This work proposes an intrinsically interpretable framework that integrates prototype learning with consistency training to address the challenges of noise interference in fMRI functional connectivity networks and the limited reliability of existing post-hoc explanation methods. By constructing a structured latent space and leveraging Monte Carlo Tree Search (MCTS) under prototype constraints, the method extracts minimal sufficient explanatory subgraphs, enabling stable and neuroscientifically consistent brain network analysis and disease diagnosis. Notably, this approach is the first to unify intrinsic interpretability with subgraph optimization through a prototype consistency objective combined with MCTS. Evaluated on three fMRI benchmark datasets, it achieves state-of-the-art performance, identifies key brain regions aligned with neuroimaging consensus, and demonstrates 90% cross-atlas explanation stability.

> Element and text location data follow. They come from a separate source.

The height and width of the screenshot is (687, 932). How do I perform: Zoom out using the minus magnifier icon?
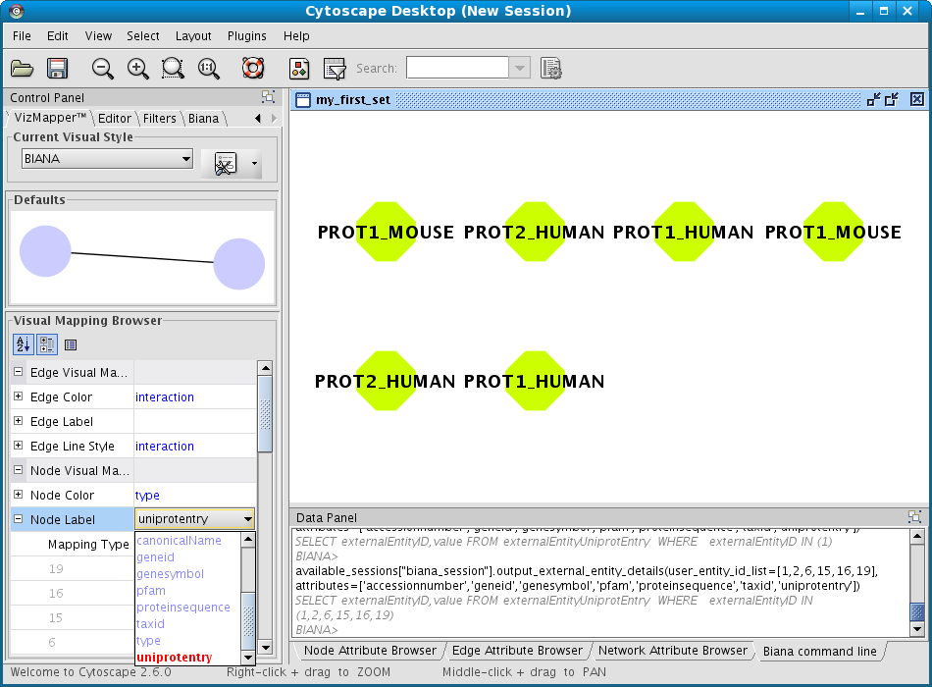click(103, 69)
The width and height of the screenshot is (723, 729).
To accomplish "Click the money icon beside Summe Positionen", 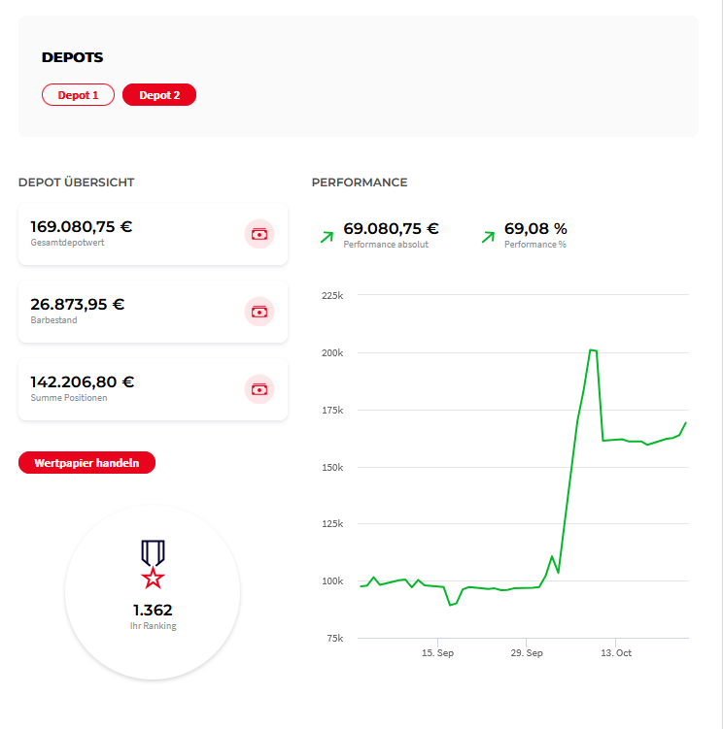I will click(258, 389).
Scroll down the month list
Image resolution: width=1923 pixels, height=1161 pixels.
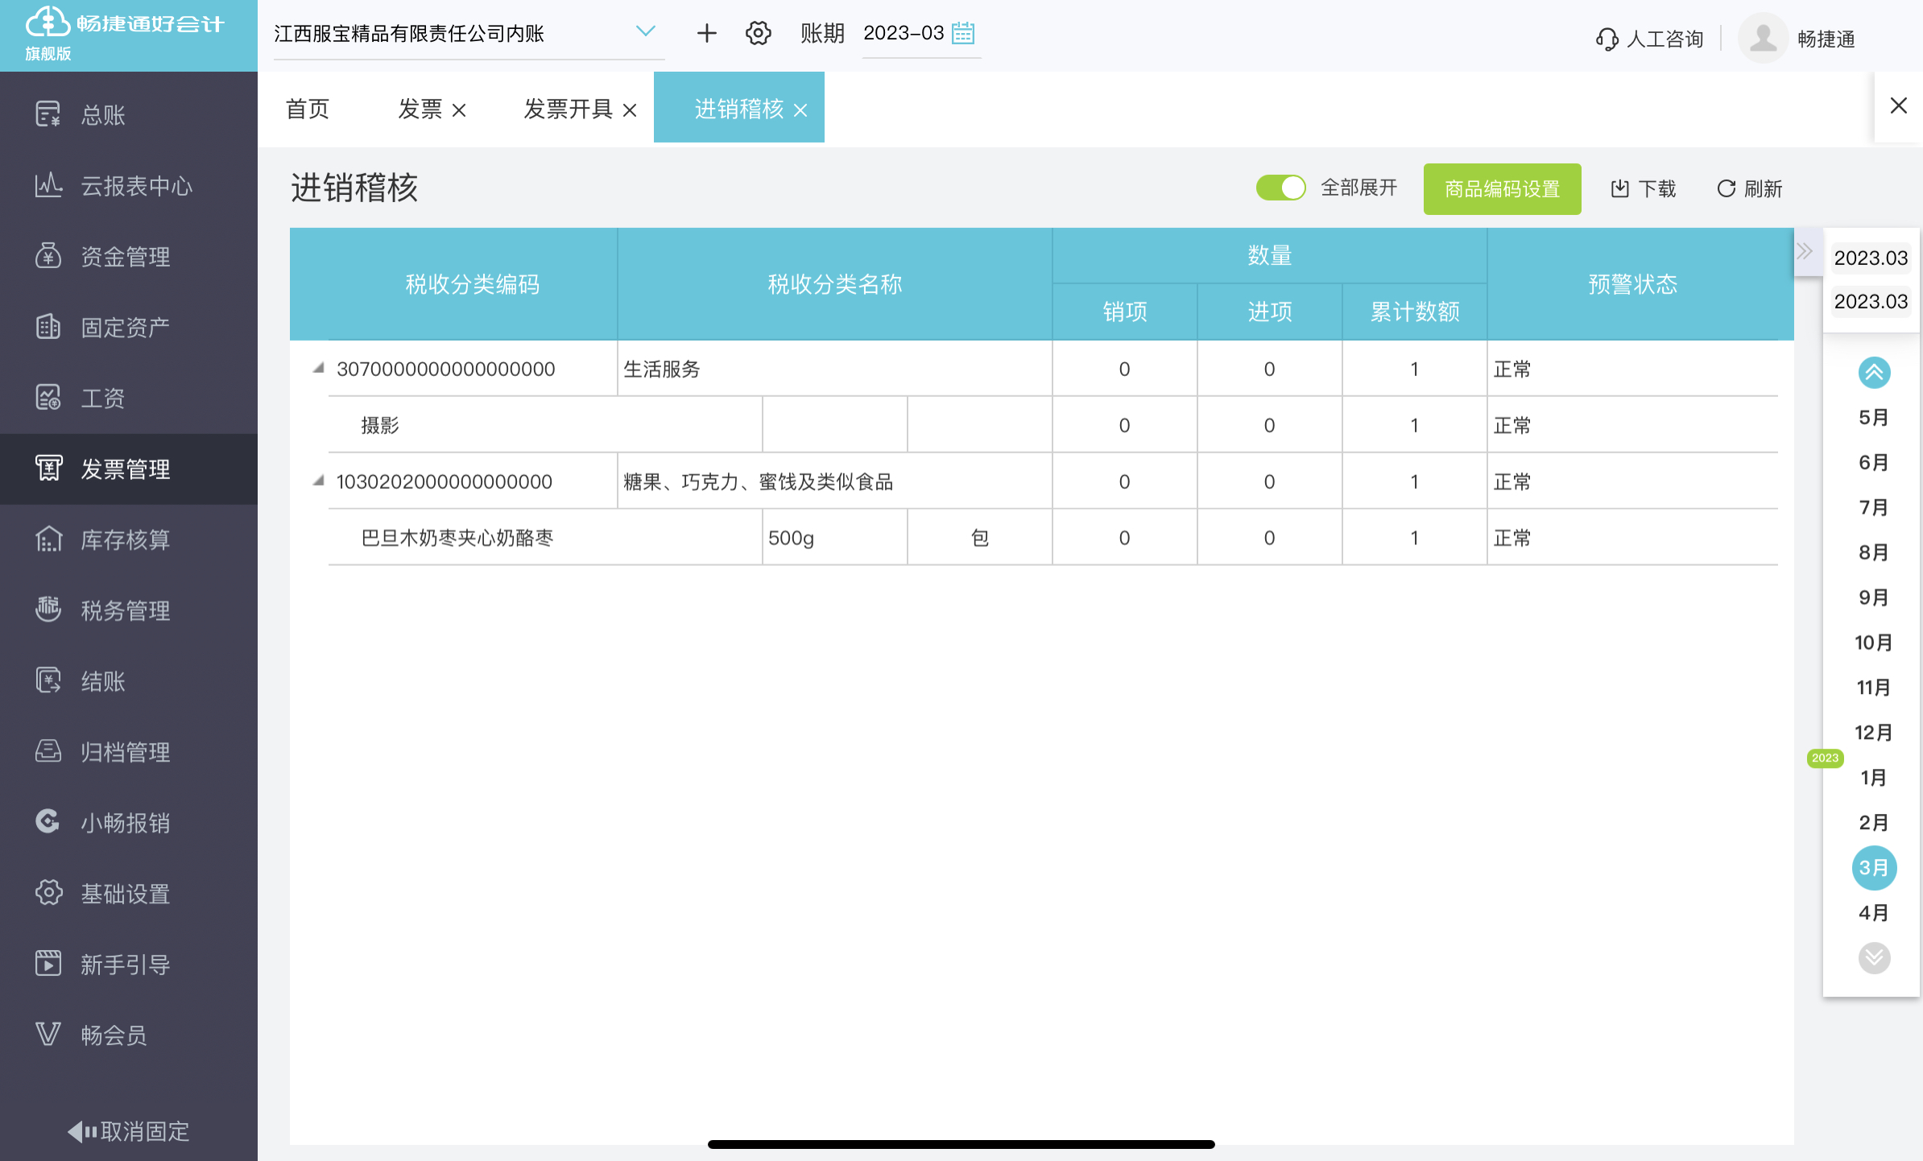tap(1871, 959)
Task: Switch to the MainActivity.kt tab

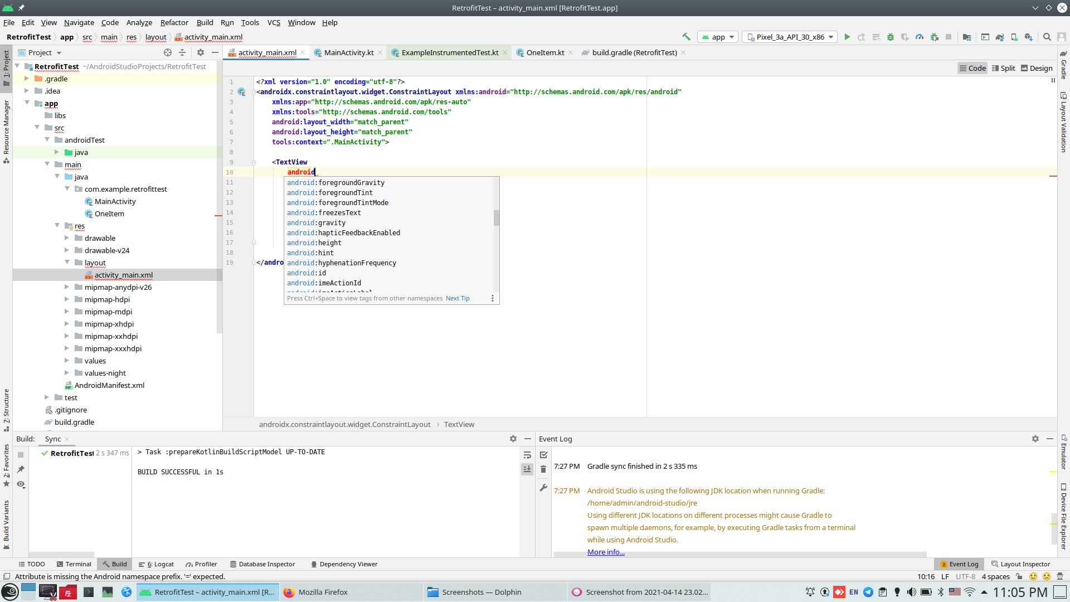Action: click(x=348, y=52)
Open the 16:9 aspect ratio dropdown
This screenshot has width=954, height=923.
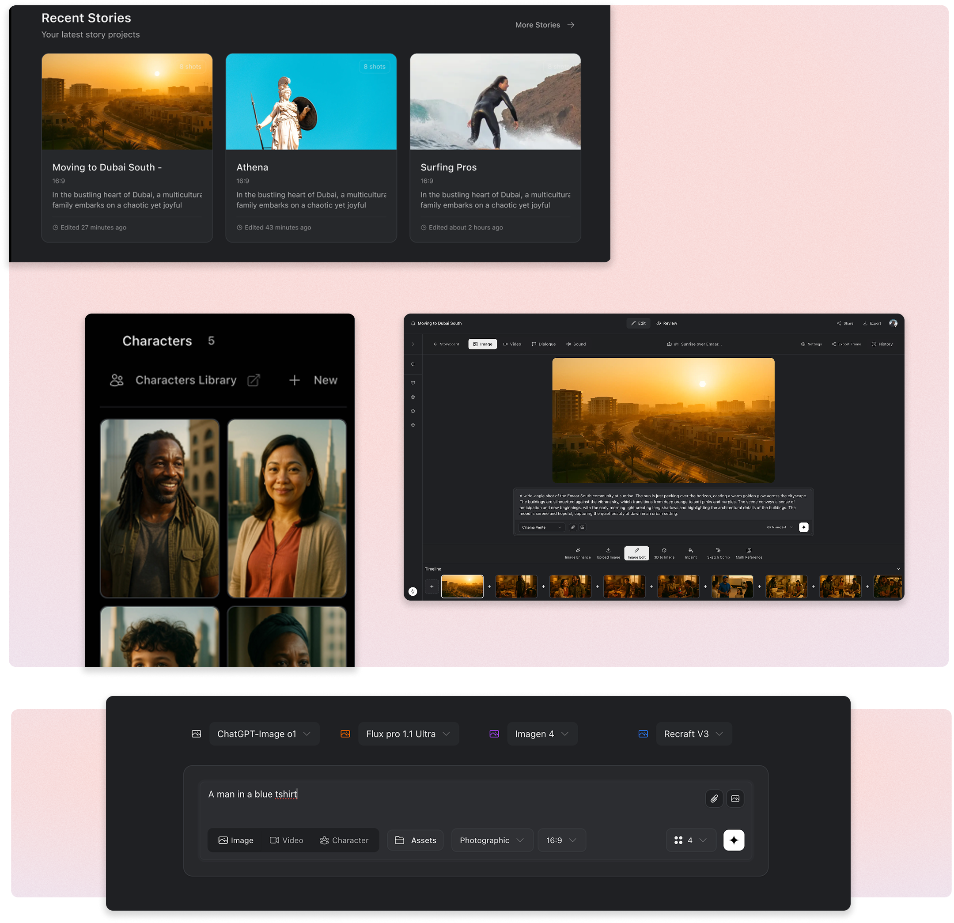coord(561,840)
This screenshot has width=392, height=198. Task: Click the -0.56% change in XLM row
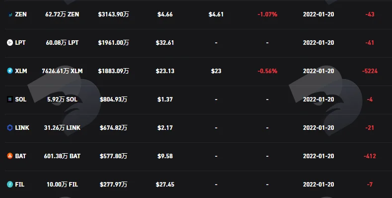[267, 71]
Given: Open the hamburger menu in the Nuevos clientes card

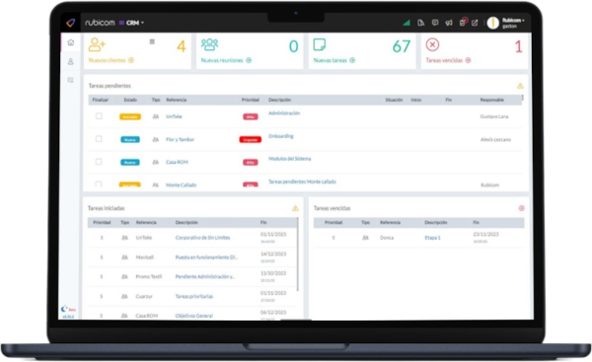Looking at the screenshot, I should 152,41.
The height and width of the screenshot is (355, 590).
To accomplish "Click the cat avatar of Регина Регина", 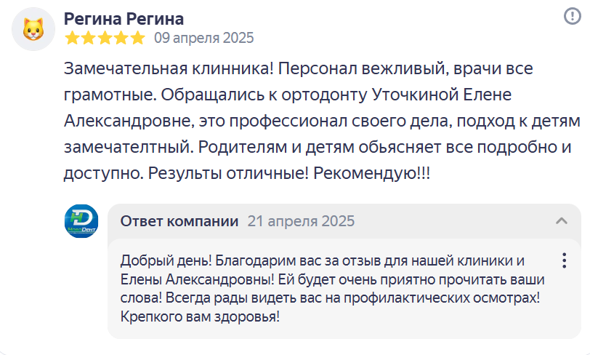I will [x=33, y=29].
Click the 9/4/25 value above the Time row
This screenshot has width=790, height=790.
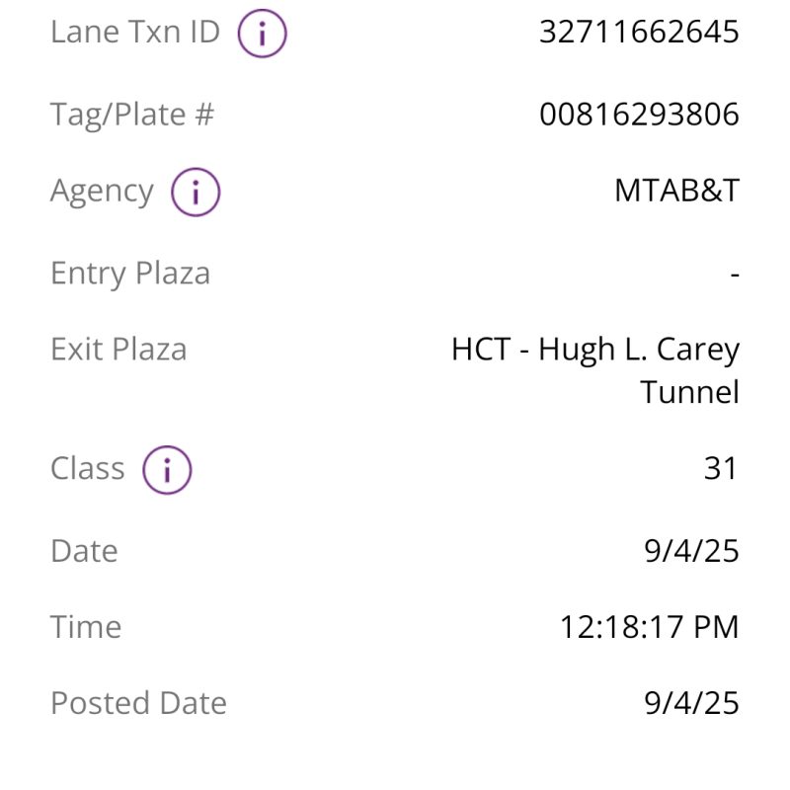pos(690,551)
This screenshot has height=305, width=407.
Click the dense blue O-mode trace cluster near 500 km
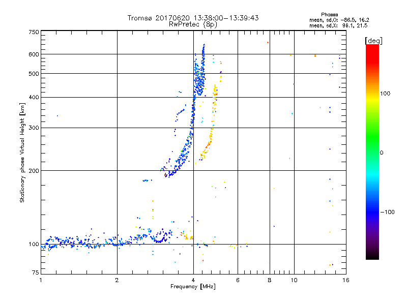point(199,79)
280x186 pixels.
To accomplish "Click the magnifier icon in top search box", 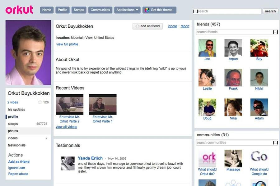I will coord(196,11).
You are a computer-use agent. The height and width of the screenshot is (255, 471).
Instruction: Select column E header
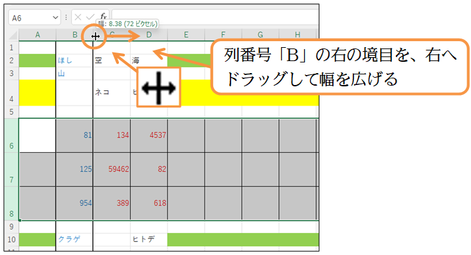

Recent deep learning methods for fMRI-based diagnosis have achieved promising accuracy by modeling functional connectivity networks. However, standard approaches often struggle with noisy interactions, and conventional post-hoc attribution methods may lack reliability, potentially highlighting dataset-specific artifacts. To address these challenges, we introduce PIME, an interpretable framework that bridges intrinsic interpretability with minimal-sufficient subgraph optimization by integrating prototype-based classification and consistency training with structural perturbations during learning. This encourages a structured latent space and enables Monte Carlo Tree Search (MCTS) under a prototype-consistent objective to extract compact minimal-sufficient explanatory subgraphs post-training. Experiments on three benchmark fMRI datasets demonstrate that PIME achieves state-of-the-art performance. Furthermore, by constraining the search space via learned prototypes, PIME identifies critical brain regions that are consistent with established neuroimaging findings. Stability analysis shows 90% reproducibility and consistent explanations across atlases.